Motor vehicle collisions involve at least two large, heavy objects traveling at high speeds, which means there is potential for catastrophic bodily injury. Broken bones can be among the most immediately obvious and visually disturbing injuries that you can suffer in a car crash.
Although modern trauma care is quite impressive, and people can now recover more fully from broken bones, also called fractures, than they could in the past, that doesn’t mean that broken bones are not a serious injury.
Even a basic broken bone could mean weeks away from work and thousands of dollars of medical care. Unfortunately, not all fractures are clean and simple. Some can have significant, lasting medical consequences and require extreme interventions, which may make it necessary for victims to seek compensation.
Simple, stable fractures are the most common broken bones
If you visualize a broken bone, you probably think of a simple fracture. This kind of break involves the bone breaking laterally in one place without breaking the skin. Stable fractures occur when the bones inside the affected body part do not shift, allowing for the quick setting of the bone for proper healing.
Compound fractures create risks of both blood loss and infection
Witnessing a compound fracture is an unforgettable moment. When someone suffers an open or compound fracture, the bone will break through the skin, creating substantial risk for the victim to develop an infection and, in some cases, leading to dangerous levels of blood loss. Compound fractures often require immediate trauma care in order to protect the victim.
Spiral or torsional fractures may require support and surgery
Most kinds of breaks occur from lateral pressure applied to the bones, but when different pressure causes a fracture, the result can be substantially different from a single, clean break in the bone.
So-called spiral fractures or comminuted fractures get their name from the way the bone breaks and also the way that force from the crash impacts the bone.
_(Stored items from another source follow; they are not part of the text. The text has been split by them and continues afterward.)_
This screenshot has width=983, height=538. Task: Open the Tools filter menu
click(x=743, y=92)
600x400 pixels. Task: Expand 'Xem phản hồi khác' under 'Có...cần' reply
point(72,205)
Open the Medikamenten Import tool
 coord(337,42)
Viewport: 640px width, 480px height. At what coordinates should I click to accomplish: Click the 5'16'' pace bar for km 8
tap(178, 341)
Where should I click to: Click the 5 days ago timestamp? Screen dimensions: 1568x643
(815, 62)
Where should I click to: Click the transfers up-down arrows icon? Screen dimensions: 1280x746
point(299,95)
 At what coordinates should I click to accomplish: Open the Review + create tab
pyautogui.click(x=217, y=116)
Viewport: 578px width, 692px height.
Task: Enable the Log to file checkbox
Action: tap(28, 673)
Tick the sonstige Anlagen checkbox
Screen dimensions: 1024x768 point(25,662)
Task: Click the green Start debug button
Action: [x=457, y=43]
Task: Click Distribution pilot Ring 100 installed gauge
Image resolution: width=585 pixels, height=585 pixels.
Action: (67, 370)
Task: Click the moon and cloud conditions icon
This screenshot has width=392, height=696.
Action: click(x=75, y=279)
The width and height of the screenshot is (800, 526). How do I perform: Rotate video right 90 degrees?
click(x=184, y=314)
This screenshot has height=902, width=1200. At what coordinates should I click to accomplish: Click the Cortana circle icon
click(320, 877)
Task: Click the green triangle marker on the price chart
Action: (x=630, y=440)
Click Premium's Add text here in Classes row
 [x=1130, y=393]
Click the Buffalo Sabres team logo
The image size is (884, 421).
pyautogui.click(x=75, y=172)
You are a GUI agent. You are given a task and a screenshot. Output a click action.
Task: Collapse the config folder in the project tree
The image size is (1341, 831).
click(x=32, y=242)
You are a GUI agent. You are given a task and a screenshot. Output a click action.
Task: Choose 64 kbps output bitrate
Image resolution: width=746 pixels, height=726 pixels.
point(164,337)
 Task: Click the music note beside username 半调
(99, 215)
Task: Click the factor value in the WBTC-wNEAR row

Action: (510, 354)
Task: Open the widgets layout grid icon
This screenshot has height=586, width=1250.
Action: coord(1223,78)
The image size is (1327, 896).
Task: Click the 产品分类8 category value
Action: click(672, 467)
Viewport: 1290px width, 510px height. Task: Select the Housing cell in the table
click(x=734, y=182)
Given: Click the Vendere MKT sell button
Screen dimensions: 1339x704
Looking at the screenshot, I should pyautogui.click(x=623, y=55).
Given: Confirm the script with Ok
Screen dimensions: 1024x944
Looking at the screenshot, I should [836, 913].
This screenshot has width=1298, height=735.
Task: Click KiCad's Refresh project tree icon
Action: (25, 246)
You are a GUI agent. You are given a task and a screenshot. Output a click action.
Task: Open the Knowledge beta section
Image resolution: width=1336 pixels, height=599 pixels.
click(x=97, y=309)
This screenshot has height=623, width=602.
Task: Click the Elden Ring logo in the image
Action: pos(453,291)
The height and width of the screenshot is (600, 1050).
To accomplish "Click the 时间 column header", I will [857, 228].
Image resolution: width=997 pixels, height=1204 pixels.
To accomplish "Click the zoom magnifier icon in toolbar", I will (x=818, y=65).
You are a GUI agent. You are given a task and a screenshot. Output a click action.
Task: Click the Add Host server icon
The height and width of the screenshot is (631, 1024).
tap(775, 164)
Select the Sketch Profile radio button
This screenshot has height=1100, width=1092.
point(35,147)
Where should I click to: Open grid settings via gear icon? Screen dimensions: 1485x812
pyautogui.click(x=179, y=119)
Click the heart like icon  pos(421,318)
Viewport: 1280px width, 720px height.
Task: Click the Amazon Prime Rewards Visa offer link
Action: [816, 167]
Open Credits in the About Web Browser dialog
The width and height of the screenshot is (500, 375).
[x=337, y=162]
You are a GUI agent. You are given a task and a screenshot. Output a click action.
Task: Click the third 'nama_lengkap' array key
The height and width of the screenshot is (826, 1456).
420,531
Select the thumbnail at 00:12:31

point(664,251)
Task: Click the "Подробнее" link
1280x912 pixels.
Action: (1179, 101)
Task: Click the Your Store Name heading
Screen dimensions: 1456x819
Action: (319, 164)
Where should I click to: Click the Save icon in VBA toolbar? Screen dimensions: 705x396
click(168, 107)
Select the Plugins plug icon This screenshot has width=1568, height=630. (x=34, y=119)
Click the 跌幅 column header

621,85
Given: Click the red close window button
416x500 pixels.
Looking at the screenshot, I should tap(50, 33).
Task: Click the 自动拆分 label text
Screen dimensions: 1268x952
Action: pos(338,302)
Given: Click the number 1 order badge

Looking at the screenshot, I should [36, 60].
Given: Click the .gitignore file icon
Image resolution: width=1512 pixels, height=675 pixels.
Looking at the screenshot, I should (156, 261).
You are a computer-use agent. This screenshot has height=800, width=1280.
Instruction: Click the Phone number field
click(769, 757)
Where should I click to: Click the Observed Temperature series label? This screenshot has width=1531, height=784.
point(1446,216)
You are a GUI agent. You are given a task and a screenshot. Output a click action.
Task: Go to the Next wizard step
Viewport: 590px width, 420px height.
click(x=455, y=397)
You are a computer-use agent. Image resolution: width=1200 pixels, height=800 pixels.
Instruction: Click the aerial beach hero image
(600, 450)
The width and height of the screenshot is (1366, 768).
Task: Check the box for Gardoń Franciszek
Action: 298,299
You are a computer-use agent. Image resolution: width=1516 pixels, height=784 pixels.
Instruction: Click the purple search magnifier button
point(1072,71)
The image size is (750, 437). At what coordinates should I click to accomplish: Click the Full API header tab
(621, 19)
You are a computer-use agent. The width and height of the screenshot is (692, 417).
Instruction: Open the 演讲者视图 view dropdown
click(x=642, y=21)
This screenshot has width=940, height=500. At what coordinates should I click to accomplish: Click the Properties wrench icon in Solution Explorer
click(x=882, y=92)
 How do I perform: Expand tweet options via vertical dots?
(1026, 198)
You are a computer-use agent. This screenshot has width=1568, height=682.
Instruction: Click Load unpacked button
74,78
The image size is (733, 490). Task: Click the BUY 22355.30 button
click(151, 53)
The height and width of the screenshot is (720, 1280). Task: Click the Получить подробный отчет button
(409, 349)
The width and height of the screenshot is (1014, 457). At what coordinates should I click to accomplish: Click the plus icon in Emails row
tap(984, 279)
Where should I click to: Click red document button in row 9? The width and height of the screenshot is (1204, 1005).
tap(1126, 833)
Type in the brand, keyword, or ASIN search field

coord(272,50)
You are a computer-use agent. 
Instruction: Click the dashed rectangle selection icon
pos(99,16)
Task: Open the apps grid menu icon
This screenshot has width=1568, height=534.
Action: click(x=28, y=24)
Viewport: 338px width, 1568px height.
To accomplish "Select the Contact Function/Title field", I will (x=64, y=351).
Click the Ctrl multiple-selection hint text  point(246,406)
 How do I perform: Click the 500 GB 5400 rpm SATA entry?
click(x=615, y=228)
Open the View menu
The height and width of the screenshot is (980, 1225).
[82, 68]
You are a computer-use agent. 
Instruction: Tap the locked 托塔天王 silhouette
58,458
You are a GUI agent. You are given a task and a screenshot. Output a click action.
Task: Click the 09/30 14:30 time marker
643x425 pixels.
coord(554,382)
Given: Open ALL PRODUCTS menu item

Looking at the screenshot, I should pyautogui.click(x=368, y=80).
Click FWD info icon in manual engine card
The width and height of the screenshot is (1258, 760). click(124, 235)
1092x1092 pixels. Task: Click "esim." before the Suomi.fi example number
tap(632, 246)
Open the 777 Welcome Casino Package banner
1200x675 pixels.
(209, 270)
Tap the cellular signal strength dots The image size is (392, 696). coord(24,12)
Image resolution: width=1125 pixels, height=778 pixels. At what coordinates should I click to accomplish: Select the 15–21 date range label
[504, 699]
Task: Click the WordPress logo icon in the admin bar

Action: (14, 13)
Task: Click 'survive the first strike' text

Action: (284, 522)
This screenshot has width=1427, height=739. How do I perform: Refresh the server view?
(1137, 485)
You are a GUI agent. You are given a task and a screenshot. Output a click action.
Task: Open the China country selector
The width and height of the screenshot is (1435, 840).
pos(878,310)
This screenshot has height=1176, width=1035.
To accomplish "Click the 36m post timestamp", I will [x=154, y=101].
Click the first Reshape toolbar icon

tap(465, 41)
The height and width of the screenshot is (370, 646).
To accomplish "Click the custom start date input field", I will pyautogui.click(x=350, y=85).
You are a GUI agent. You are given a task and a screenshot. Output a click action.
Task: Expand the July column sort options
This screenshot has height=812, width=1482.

They result from twisting pressure can create multiple bone shards, which potentially do not stay in place. Spiral fractures often require surgery and even the implantation of mesh or rods in order for the bone to heal or for the person to continue using that limb or extremity.
The more serious the fracture, the more expensive the care and the longer the recovery time. Victims should look at the impact of their fracture to determine if they need to pursue compensation after a crash.